Applying this to the left side of our equation:
$$\frac{d}{dx} \left( \int _{0}^{x}f(t)\d t \right) = f(x)$$.

**step3** Differentiating the right side of the equation

Next, we differentiate the right side of the equation, $$x\sin \pi x$$, with respect to $$x$$. This requires the use of the product rule for differentiation, which states that if $$y = u \cdot v$$, then $$y' = u'v + uv'$$. We also need the chain rule for the term $$\sin \pi x$$.
Let $$u = x$$ and $$v = \sin \pi x$$.
First, find the derivative of $$u$$ with respect to $$x$$:
$$u' = \frac{d}{dx}(x) = 1$$.
Next, find the derivative of $$v$$ with respect to $$x$$ using the chain rule.
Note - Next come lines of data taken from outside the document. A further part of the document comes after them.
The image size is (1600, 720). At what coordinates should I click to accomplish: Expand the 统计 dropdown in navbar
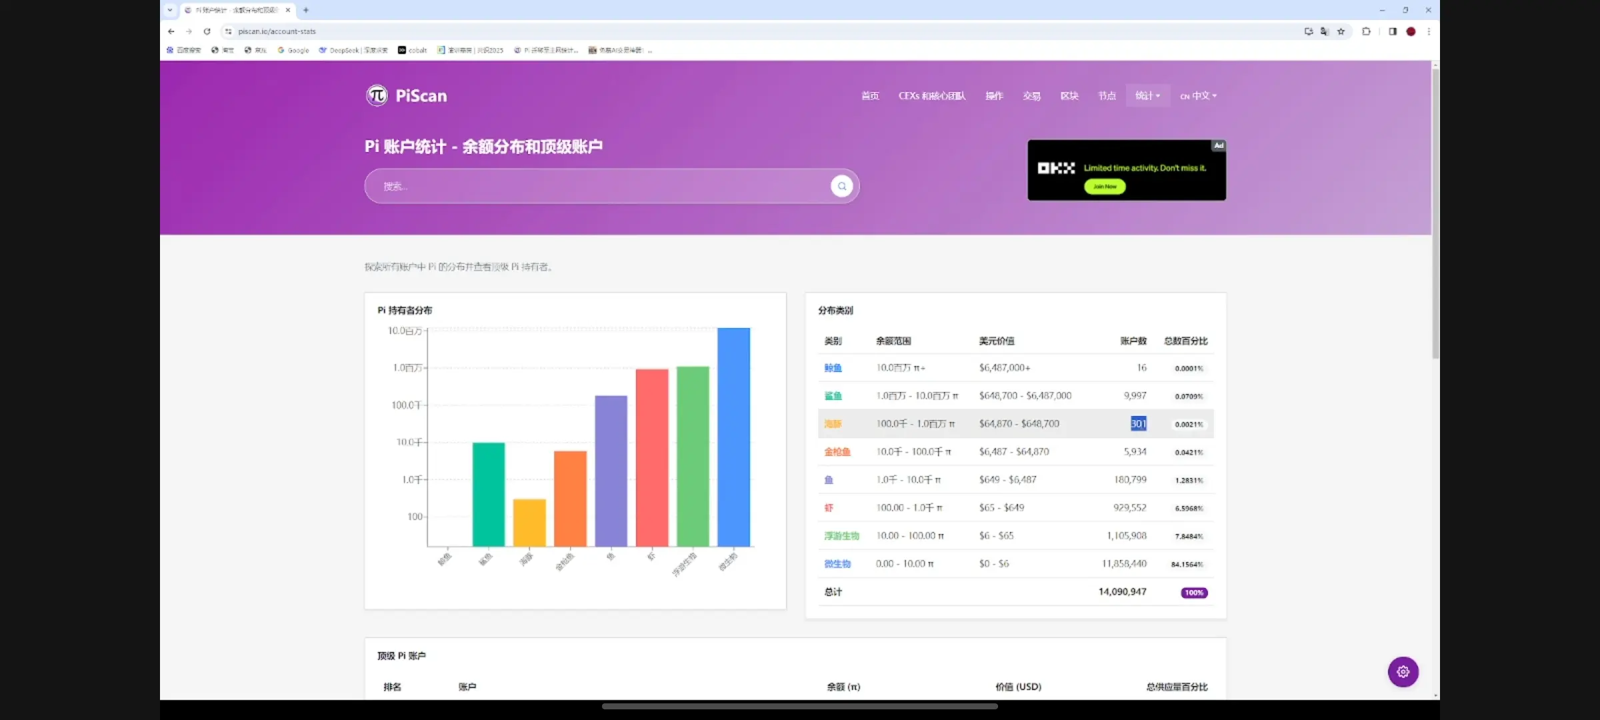pos(1147,95)
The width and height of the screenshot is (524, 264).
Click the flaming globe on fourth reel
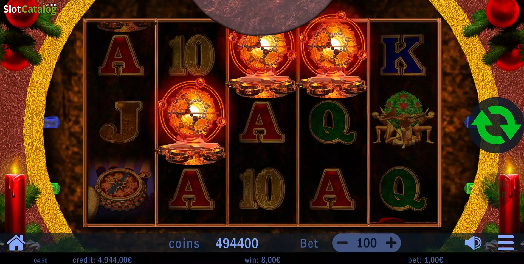[332, 55]
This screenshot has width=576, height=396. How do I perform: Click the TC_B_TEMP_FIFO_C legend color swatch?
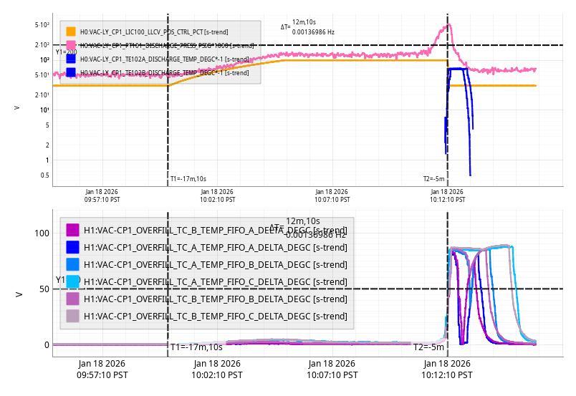click(x=72, y=316)
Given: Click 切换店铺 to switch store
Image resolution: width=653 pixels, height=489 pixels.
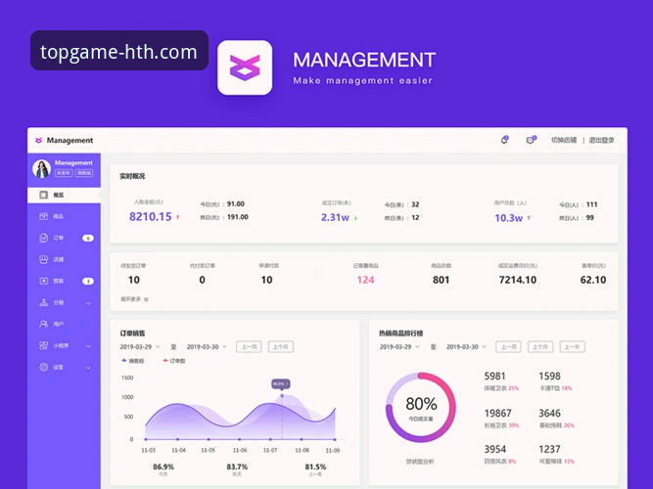Looking at the screenshot, I should [x=563, y=140].
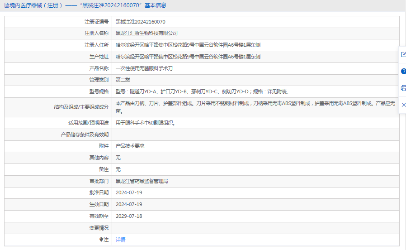Close the floating side toolbar with X
Screen dimensions: 406x250
click(x=403, y=105)
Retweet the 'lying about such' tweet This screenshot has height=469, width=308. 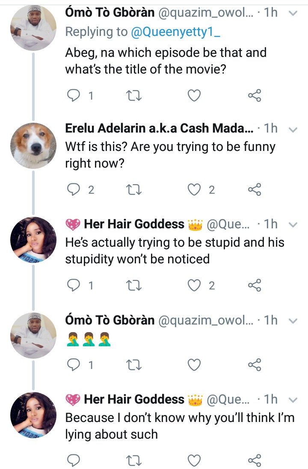[x=135, y=460]
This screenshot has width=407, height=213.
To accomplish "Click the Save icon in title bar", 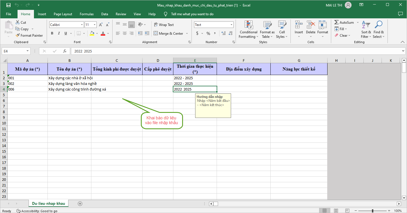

The derivative of $$\sin(kx)$$ is $$k\cos(kx)$$.
$$v' = \frac{d}{dx}(\sin \pi x) = \cos(\pi x) \cdot \frac{d}{dx}(\pi x) = \cos(\pi x) \cdot \pi = \pi \cos(\pi x)$$.
Now, apply the product rule:
$$\frac{d}{dx}(x\sin \pi x) = u'v + uv' = (1)(\sin \pi x) + (x)(\pi \cos \pi x) = \sin \pi x + \pi x \cos \pi x$$.

Question1.step4 (Determining the function f(x))

By equating the derivatives of both sides of the original equation, we obtain the expression for $$f(x)$$:
$$f(x) = \sin \pi x + \pi x \cos \pi x$$.

Question1.step5 (Evaluating f(3))

Finally, we substitute $$x = 3$$ into the expression for $$f(x)$$ to find the required value:
$$f(3) = \sin (3\pi) + \pi (3) \cos (3\pi)$$.
Now, we evaluate the trigonometric terms:
For $$\sin (3\pi)$$: The sine function has a period of $$2\pi$$. So, $$\sin (3\pi) = \sin (\pi + 2\pi) = \sin (\pi)$$. The value of $$\sin (\pi)$$ is $$0$$.
For $$\cos (3\pi)$$: Similarly, the cosine function has a period of $$2\pi$$. So, $$\cos (3\pi) = \cos (\pi + 2\pi) = \cos (\pi)$$. The value of $$\cos (\pi)$$ is $$-1$$.
Substitute these values back into the equation for $$f(3)$$:
$$f(3) = 0 + 3\pi (-1)$$
$$f(3) = -3\pi$$.
Thus, the value of $$f(3)$$ is $$-3\pi$$.